YOUR OBJECTIVE
Each line in the records below, from the one that contains "Open Metering Mode" to the one that contains "Given: Switch to the Build tab", should be reproduced exactly, the first and last included.

GIVEN ENTRIES

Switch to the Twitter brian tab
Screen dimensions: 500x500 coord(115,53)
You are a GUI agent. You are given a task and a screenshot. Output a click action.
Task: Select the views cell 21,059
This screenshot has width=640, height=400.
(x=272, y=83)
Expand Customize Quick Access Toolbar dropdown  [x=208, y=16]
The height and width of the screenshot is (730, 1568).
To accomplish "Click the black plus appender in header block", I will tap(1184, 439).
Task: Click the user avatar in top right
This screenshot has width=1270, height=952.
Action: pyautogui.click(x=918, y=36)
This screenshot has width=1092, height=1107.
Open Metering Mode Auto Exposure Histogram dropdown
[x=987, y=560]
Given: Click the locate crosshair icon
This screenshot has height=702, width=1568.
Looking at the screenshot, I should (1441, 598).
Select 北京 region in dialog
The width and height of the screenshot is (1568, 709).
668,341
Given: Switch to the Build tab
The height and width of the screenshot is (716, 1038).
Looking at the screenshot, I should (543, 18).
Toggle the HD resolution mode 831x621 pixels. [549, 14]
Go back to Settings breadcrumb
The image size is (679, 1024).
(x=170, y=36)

OUTPUT FOR THIS TASK
Open Metering Mode Auto Exposure Histogram dropdown
[x=987, y=560]
Given: Click the locate crosshair icon
This screenshot has height=702, width=1568.
Looking at the screenshot, I should (1441, 598).
Select 北京 region in dialog
The width and height of the screenshot is (1568, 709).
668,341
Given: Switch to the Build tab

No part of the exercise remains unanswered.